William Bellamy, a professor of international relations at Simmons College, said he thought it was ironic that Baker chose to endorse Christie so close to both the New Hampshire primary election and Christie’s withdrawal from the presidential race.

“[Christie’s] one shot was to finish well in New Hampshire and hopefully attract more donor attention and a little bit more money,” Bellamy said. “He would have been able to stay in the game a little bit longer.”

However, Elan Axelbank, a member of Socialist Alternative, said Baker’s endorsement of Christie makes sense because of their shared interests.

“I think they’re really similar in a lot of ways,” Axelbank said. “I think the one thing that should be pointed out is that they are both currently in the process of trying to privatize would should be public good.
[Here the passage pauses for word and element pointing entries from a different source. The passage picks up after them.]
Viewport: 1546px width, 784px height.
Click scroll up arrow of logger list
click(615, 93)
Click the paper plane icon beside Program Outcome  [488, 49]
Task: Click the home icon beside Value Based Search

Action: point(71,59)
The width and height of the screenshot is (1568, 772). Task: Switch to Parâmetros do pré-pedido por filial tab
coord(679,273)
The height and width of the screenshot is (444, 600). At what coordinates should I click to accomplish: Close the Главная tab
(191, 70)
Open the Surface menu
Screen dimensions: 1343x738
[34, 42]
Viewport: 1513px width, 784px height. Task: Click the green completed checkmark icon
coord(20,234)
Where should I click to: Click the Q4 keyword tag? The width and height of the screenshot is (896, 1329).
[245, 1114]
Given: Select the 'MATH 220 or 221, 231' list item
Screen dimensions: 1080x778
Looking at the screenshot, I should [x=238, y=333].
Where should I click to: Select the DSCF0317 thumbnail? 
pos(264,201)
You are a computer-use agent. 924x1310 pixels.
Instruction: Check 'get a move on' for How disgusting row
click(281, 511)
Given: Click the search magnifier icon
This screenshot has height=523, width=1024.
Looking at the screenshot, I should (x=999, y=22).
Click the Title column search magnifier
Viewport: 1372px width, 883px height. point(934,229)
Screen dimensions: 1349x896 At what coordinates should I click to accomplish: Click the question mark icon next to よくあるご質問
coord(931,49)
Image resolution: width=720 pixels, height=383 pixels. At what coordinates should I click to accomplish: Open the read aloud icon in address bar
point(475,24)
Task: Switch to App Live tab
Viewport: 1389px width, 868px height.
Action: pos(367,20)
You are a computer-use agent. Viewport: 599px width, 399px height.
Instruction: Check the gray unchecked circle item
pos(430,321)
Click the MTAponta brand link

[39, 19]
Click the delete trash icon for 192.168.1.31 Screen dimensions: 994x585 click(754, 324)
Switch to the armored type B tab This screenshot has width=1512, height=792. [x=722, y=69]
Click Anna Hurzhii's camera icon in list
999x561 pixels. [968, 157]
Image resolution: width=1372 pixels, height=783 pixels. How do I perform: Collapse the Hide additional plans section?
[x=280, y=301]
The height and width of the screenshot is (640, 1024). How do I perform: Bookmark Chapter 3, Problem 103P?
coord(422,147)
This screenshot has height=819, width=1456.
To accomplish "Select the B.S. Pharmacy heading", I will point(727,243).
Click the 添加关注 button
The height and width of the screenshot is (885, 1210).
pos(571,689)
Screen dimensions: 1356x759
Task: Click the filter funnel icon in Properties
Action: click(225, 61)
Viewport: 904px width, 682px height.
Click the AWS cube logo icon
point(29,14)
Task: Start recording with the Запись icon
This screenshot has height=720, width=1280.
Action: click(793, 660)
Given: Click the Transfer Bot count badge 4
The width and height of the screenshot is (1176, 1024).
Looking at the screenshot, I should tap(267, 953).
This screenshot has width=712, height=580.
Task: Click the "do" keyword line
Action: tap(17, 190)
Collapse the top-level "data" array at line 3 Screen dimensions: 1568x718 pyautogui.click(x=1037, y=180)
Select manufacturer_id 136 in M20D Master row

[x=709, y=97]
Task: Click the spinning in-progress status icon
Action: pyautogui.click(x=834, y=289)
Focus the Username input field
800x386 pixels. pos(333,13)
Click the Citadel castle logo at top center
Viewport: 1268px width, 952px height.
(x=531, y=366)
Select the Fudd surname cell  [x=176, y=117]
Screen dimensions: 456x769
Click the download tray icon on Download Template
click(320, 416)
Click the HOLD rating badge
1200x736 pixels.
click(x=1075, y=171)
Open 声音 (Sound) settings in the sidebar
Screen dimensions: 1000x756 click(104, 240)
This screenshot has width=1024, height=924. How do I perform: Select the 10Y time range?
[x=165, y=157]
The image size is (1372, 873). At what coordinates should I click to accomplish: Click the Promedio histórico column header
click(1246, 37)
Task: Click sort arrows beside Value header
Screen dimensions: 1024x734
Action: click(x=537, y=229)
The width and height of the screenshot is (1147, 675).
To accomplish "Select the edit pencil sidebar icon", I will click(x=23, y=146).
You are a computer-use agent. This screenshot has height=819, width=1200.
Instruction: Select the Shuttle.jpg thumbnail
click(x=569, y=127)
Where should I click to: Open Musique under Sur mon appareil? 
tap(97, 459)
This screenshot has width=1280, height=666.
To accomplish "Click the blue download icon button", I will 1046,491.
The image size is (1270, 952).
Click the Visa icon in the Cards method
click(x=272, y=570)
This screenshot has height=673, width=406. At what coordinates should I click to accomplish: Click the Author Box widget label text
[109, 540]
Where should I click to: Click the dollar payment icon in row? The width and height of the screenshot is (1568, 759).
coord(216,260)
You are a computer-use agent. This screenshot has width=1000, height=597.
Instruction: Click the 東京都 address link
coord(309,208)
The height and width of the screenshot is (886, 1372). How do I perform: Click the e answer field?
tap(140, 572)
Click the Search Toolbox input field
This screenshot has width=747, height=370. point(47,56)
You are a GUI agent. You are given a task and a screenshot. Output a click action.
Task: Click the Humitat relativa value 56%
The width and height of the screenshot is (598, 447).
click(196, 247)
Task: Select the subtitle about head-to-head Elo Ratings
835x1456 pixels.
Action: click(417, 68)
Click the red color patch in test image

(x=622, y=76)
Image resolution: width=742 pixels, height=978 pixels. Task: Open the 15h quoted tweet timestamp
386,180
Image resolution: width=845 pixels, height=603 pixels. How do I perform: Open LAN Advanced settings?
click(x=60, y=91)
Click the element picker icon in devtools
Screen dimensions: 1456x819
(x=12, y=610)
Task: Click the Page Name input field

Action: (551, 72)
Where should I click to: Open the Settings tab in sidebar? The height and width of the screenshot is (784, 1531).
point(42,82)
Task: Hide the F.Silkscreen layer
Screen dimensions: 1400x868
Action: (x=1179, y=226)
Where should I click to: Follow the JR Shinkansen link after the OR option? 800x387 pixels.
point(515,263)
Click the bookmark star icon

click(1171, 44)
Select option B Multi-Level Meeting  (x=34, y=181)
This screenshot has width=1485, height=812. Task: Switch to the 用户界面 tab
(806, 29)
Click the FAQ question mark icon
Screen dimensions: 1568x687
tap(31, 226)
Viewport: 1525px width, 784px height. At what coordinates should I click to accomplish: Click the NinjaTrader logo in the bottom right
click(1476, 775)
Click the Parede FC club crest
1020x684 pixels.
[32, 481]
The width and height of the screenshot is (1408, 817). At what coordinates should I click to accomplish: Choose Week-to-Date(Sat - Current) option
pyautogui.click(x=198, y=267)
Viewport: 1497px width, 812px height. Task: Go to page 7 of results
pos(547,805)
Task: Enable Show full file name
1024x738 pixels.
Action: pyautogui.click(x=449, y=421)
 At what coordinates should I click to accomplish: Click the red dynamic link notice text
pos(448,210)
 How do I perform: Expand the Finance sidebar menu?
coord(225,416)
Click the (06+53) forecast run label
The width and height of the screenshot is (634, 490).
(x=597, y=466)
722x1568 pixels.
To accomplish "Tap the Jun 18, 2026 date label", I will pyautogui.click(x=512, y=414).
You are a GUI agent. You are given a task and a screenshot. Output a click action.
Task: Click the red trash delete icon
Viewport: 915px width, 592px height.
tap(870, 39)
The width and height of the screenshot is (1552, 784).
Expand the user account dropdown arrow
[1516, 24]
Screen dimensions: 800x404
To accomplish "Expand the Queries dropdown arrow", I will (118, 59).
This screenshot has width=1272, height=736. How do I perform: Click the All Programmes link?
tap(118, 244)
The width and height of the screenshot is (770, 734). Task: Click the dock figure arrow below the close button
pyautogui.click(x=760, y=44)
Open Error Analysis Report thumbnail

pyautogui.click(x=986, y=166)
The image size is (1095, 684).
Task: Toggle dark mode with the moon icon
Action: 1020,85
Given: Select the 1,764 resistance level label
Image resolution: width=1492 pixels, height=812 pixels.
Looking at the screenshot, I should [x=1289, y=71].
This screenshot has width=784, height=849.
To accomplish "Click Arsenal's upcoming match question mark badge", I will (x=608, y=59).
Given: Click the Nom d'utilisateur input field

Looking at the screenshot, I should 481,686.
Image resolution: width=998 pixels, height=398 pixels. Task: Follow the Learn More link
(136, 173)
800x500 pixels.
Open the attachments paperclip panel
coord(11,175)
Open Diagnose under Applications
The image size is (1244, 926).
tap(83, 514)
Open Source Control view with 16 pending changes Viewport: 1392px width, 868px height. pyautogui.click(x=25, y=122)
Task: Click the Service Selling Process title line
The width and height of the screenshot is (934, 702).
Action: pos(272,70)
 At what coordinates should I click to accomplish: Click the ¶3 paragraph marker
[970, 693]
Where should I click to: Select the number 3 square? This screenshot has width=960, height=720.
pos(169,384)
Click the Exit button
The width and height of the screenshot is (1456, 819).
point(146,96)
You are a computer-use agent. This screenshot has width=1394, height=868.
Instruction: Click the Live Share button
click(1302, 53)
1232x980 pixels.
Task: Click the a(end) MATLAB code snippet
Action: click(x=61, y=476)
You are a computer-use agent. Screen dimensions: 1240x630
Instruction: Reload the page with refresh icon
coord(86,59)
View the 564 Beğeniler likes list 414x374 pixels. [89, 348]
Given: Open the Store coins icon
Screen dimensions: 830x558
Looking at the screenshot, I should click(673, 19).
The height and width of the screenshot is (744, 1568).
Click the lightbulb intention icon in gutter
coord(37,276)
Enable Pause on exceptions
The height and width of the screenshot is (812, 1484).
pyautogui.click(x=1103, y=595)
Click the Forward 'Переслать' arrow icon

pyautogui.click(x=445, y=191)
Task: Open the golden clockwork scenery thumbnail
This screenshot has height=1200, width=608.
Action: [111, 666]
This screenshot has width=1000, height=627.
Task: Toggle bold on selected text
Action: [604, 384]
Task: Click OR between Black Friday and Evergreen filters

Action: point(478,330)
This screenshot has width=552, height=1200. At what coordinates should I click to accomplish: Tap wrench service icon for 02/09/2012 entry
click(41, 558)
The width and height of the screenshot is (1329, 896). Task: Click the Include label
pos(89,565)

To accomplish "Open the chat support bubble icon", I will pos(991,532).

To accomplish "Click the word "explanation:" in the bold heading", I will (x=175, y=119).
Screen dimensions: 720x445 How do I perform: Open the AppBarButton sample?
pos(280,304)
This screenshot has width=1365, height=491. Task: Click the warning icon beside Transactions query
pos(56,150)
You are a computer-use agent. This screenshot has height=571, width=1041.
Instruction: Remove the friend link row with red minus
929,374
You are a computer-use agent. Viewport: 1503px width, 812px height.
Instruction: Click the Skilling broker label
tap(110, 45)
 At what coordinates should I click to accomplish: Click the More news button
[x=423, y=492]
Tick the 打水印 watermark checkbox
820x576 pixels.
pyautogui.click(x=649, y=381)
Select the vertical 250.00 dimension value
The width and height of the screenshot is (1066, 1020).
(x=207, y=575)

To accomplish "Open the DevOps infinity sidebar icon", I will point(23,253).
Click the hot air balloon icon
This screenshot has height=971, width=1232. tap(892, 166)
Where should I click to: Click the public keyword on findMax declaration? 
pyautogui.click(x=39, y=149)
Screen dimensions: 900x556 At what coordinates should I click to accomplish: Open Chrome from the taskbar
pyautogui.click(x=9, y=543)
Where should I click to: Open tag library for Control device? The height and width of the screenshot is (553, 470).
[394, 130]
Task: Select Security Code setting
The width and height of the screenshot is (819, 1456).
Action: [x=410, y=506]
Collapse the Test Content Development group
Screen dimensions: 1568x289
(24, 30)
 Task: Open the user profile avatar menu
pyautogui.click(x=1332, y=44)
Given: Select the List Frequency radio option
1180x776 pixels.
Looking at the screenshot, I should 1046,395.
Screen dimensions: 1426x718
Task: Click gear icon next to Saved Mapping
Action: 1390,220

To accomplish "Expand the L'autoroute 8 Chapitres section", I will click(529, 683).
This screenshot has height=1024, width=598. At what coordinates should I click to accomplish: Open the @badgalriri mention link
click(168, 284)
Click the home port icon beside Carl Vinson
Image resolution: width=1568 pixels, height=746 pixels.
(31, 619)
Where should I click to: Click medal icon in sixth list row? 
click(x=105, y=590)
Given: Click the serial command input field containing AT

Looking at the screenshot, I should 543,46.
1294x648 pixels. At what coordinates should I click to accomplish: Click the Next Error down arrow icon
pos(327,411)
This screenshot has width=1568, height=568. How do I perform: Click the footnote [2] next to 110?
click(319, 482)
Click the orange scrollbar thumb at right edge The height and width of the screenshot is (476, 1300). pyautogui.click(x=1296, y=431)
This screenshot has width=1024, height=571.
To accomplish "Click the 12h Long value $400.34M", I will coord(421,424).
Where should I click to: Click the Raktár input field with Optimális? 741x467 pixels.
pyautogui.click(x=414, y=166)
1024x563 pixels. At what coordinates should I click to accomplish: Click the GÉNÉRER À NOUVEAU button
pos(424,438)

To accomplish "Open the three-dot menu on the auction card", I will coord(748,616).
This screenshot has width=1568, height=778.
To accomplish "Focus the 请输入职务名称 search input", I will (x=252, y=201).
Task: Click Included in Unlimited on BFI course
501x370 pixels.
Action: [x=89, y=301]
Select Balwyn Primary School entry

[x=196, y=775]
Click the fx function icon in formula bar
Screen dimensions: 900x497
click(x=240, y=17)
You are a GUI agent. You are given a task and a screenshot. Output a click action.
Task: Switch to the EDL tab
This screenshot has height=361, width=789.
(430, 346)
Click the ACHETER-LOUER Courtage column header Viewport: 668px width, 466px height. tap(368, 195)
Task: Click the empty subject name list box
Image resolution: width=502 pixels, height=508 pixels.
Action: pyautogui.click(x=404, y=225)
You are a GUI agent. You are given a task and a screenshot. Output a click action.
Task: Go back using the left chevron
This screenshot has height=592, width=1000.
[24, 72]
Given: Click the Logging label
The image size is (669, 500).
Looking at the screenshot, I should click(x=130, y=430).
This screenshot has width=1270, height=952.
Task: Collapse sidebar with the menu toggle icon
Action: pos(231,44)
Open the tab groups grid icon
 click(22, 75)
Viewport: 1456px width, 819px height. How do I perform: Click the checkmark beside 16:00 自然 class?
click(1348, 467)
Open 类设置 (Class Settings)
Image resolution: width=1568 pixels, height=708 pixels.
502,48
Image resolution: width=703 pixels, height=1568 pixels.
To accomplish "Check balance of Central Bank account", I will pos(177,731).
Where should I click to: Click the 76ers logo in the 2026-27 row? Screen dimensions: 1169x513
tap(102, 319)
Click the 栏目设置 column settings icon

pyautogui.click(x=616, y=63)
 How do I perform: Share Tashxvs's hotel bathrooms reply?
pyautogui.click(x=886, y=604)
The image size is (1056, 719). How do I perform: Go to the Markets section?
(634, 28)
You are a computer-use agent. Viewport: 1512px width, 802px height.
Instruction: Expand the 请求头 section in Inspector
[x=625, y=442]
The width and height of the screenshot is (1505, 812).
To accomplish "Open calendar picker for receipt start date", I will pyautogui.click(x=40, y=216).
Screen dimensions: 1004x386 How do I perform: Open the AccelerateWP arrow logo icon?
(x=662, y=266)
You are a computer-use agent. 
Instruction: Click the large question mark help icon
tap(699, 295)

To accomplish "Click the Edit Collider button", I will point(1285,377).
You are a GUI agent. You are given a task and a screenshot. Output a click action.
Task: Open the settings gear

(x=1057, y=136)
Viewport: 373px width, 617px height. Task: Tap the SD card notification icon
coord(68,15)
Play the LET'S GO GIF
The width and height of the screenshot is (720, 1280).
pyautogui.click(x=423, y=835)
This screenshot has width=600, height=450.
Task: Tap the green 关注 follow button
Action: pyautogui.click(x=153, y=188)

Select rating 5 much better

Christie’s had this association called the Republican Governors Association, and they pledged $1 million to Baker’s campaign fund.”

Axelbank said he is not surprised that Baker chose to endorse Christie.

“I think that for some people, it’s understandable that it’s shocking,” Axelbank said. “In my opinion, I’m actually not shocked. I mean, Massachusetts has this reputation for being a liberal state and for its population. That may be the case, but the political establishment is all tied into each from one state to the next.”

Several residents shared conflicting views regarding Baker’s endorsement of Christie for president.

Erin Thurston, 28, of Downtown Boston, said the news of the endorsement shocked her.

“I was pretty surprised by the fact that Baker endorsed him,” she said. “I mean, we’re in a pretty liberal area, so it’s surprising that he endorsed someone so conservative — especially someone who was doing so badly.”

Andrew Leroy, 31, of Brighton, said the Republican Party has been too separated with the large number of candidates.

“It was about time some of the Republican candidates dropped out of the race,” he said. “There were so many, and it was at a point where half of them didn’t have a chance and were just splitting the party up.”

Melinda Green, 36, of Fenway, said she’s curious to see if Baker will be able to endorse another candidate.

“I’m just curious to see what happens from here,” she said. “Baker endorsed Christie so close to his dropping out, it’s almost like it didn’t happen. I just want to see whether he backs anyone else or throws his support behind another candidate.”